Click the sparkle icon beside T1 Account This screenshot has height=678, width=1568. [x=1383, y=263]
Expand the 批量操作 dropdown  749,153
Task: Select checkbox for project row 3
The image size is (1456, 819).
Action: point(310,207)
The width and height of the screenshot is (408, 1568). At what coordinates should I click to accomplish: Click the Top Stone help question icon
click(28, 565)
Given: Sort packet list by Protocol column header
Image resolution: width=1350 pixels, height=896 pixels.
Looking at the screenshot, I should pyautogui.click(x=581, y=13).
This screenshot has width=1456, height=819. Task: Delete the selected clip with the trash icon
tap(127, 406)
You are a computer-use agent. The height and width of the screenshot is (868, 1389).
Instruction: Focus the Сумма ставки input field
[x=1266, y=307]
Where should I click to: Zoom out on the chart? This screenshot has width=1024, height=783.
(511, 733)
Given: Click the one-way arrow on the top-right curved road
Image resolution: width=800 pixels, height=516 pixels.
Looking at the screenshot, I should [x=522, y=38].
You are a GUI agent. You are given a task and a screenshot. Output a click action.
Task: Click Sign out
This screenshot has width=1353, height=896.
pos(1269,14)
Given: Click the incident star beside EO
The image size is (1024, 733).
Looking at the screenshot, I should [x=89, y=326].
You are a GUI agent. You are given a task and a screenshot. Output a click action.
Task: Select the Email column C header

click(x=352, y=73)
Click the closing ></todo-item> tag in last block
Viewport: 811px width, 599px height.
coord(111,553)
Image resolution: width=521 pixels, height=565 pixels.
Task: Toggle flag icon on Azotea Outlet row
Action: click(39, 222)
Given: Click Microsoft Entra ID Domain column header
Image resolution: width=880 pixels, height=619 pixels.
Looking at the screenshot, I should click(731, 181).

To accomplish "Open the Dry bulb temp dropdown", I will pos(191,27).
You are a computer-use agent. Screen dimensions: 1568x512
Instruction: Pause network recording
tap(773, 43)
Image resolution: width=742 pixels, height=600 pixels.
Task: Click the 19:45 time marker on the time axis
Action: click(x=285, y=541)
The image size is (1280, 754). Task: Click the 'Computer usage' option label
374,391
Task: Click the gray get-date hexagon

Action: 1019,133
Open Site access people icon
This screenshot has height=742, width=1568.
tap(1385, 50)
= = = = = = =
What you are asked to do: From the items above, pull out each line that contains the string "Open", where a difference in letter case counts as a mismatch.

Result for this exercise:
To accomplish "Open the Dry bulb temp dropdown", I will pos(191,27).
Open Site access people icon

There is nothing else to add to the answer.